VibeVoice icon indicating copy to clipboard operation
VibeVoice copied to clipboard

Floating point exception (core dumped)

Open zoushipeng opened this issue 4 months ago • 5 comments

when I run this: python demo/inference_from_file.py --model_path microsoft/VibeVoice-1.5B --txt_path demo/text_examples/1p_abs.txt --speaker_names Alice

I get some error, I find it occurs at VibeVoiceForConditionalGenerationInference/forward/logits = self.lm_head(hidden_states[:, slice_indices, :])

I print "hidden_states[:, slice_indices, :]" then I get tensor([[[ 0.4473, -1.0312, 0.4863, ..., 0.8867, 0.9414, -2.4688]]], device='cuda:0', dtype=torch.bfloat16)

so what's wrong ?

zoushipeng avatar Sep 01 '25 10:09 zoushipeng

Env? Error message?

YaoyaoChang avatar Sep 01 '25 10:09 YaoyaoChang

Looks like https://github.com/microsoft/VibeVoice/pull/72 fixed your problem — try it out and share how it goes!

YaoyaoChang avatar Sep 01 '25 11:09 YaoyaoChang

thanks very much. I will try it later~

zoushipeng avatar Sep 01 '25 11:09 zoushipeng

Quick tester note (for @zoushipeng and anyone who can repro)

Context. Issue #71 hits a “Floating point exception (core dumped)” on CUDA with torch.bfloat16, crashing at the lm_head call on sliced hidden states.

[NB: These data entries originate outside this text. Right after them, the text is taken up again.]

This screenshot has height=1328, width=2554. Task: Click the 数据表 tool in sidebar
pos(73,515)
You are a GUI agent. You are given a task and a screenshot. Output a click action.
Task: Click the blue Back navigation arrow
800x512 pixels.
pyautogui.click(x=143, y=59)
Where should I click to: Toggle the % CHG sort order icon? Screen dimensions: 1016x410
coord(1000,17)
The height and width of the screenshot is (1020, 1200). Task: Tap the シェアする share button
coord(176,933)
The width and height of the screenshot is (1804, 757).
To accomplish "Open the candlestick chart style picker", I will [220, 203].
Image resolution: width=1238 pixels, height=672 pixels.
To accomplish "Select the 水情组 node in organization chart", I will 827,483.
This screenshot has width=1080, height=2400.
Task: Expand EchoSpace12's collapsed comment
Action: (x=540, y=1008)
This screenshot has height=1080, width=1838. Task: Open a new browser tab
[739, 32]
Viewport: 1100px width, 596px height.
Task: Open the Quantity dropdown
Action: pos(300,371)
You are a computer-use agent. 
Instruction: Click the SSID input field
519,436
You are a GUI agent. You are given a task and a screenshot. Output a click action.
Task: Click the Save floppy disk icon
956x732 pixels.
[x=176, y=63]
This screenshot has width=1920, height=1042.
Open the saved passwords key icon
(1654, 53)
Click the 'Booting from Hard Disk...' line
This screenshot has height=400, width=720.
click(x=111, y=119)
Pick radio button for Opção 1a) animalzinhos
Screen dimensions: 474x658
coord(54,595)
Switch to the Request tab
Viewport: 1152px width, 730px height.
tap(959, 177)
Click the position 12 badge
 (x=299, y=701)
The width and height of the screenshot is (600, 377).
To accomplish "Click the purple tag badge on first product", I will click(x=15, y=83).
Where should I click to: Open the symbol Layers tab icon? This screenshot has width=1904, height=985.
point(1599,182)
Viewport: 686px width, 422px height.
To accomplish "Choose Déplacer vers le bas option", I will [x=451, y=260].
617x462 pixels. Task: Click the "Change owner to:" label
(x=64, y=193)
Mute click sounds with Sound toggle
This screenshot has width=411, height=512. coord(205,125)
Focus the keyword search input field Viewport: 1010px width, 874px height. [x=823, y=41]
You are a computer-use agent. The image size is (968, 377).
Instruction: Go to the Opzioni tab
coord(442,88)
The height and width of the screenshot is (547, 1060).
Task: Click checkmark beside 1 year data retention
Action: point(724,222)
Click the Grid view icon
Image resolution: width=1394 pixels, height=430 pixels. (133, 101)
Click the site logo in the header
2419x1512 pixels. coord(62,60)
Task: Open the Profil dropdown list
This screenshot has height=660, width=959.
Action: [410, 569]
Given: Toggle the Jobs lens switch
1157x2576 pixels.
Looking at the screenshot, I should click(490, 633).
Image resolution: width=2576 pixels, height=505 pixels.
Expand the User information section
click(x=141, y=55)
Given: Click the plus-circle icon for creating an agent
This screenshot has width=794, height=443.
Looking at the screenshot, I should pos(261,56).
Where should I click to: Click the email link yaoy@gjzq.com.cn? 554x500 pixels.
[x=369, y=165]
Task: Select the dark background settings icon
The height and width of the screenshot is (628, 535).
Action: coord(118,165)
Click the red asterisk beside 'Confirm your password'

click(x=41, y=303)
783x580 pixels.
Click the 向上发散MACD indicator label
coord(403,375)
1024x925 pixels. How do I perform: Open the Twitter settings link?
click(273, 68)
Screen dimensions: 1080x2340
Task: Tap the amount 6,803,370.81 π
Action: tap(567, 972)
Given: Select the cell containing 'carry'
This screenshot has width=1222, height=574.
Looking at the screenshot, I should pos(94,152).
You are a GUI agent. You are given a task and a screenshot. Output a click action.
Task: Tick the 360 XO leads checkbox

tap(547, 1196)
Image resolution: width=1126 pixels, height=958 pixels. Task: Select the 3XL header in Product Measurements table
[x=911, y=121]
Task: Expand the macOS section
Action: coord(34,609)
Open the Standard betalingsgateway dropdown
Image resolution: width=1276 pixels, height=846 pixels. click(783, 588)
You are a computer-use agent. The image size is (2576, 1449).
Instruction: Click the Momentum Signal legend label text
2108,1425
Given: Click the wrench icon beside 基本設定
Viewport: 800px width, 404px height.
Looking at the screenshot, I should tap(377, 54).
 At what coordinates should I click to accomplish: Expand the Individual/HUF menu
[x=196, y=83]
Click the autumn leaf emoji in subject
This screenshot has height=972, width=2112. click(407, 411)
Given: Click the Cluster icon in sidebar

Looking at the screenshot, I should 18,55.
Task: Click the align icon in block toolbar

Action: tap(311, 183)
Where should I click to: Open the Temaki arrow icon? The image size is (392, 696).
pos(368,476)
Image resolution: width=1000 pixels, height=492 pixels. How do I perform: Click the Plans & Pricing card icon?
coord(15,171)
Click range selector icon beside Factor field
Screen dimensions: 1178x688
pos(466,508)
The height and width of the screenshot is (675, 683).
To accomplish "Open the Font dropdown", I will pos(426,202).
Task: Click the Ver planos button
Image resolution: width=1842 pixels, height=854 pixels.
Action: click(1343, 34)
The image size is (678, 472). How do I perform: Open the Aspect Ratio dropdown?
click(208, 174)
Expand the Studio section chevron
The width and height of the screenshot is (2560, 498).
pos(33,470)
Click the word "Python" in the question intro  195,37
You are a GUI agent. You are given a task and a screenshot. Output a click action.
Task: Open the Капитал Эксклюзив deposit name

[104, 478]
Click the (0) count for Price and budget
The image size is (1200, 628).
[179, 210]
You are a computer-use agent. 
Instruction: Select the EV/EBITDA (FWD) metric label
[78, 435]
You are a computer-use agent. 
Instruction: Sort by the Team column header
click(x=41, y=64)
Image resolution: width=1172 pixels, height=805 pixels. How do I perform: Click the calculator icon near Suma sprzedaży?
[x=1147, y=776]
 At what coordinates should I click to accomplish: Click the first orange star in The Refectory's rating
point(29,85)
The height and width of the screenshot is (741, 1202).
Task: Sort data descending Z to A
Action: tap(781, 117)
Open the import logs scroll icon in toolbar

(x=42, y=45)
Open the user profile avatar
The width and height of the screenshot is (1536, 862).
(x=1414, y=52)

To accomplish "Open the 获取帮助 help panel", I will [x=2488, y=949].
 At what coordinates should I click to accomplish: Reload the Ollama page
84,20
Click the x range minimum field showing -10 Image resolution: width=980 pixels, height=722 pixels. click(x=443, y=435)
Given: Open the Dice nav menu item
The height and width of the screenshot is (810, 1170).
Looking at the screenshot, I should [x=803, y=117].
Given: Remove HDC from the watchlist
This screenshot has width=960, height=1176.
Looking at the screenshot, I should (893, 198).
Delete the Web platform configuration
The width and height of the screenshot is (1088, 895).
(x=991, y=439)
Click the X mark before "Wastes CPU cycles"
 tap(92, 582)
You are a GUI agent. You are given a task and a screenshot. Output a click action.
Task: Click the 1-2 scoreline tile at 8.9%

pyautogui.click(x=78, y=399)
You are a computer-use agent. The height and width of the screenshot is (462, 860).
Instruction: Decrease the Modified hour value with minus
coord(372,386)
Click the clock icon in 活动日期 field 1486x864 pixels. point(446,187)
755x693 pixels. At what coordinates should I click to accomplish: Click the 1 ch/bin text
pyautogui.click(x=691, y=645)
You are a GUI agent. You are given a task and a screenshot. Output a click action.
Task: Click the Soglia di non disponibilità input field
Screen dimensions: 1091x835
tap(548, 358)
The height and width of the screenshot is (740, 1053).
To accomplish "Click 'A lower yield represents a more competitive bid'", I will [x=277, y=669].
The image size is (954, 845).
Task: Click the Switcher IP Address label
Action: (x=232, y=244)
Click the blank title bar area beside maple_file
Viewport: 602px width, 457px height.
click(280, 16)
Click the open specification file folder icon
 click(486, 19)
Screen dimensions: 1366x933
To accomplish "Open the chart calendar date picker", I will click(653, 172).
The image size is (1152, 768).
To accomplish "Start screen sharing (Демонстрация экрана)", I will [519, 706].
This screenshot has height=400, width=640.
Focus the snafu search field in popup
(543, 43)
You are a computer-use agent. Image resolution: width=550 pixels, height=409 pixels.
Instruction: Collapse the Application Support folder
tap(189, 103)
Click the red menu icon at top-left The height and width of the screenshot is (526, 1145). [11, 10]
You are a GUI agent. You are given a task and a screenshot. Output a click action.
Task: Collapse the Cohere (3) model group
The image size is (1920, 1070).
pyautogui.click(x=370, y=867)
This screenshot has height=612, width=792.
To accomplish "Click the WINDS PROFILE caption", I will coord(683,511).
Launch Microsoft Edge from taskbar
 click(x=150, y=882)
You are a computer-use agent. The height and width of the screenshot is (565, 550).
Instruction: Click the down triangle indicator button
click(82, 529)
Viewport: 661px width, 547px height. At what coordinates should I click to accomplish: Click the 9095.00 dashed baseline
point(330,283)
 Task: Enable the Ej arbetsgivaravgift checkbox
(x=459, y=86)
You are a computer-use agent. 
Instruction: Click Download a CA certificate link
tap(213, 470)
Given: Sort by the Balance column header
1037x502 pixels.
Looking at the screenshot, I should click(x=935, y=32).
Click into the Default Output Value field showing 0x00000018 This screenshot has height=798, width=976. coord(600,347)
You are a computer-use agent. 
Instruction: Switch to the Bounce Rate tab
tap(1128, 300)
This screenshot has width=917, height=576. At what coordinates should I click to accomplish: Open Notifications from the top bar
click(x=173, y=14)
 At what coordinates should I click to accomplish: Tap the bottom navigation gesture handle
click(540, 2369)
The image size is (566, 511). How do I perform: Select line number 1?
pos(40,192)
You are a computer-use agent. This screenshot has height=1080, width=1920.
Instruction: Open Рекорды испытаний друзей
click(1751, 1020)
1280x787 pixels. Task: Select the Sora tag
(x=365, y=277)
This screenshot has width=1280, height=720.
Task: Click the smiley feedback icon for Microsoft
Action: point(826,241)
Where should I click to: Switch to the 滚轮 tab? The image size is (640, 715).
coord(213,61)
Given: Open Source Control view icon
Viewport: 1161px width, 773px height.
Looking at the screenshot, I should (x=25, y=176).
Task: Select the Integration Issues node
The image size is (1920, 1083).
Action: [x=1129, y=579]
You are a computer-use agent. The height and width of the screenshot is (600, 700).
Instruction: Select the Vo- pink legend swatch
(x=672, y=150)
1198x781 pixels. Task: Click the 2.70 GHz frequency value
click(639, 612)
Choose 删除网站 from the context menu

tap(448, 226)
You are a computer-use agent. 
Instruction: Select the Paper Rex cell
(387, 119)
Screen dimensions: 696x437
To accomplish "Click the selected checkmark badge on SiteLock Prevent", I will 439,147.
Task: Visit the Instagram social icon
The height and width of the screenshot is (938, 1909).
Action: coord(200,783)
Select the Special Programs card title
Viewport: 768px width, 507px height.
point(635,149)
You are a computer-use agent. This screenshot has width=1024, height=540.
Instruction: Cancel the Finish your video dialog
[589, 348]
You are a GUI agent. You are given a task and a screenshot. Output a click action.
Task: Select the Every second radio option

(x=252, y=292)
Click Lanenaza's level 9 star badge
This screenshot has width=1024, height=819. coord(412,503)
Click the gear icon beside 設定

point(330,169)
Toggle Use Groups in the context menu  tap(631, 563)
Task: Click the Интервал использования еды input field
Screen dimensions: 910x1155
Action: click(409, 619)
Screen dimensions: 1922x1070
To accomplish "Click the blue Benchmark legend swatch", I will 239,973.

PR #72 adds two minimal guards:

  1. Validate slice_indices before slicing (so invalid/empty selections raise a clear Python error instead of a CUDA kernel FPE).
  2. If CUDA + bf16 on a GPU without native bf16 (SM < 80), upcast to float32 only at the lm_head boundary.

Try the fix

git fetch https://github.com/vatsalm1611/VibeVoice.git fix/cuda-bf16-fpe-guard:tmp-fpe-guard
git checkout tmp-fpe-guard

python demo/inference_from_file.py \
  --model_path microsoft/VibeVoice-1.5B \
  --txt_path demo/text_examples/1p_abs.txt \
  --speaker_names Alice

vatsalm1611 avatar Sep 01 '25 12:09 vatsalm1611

it not worked,see https://github.com/microsoft/VibeVoice/pull/72#issuecomment-3242375852

zoushipeng avatar Sep 01 '25 13:09 zoushipeng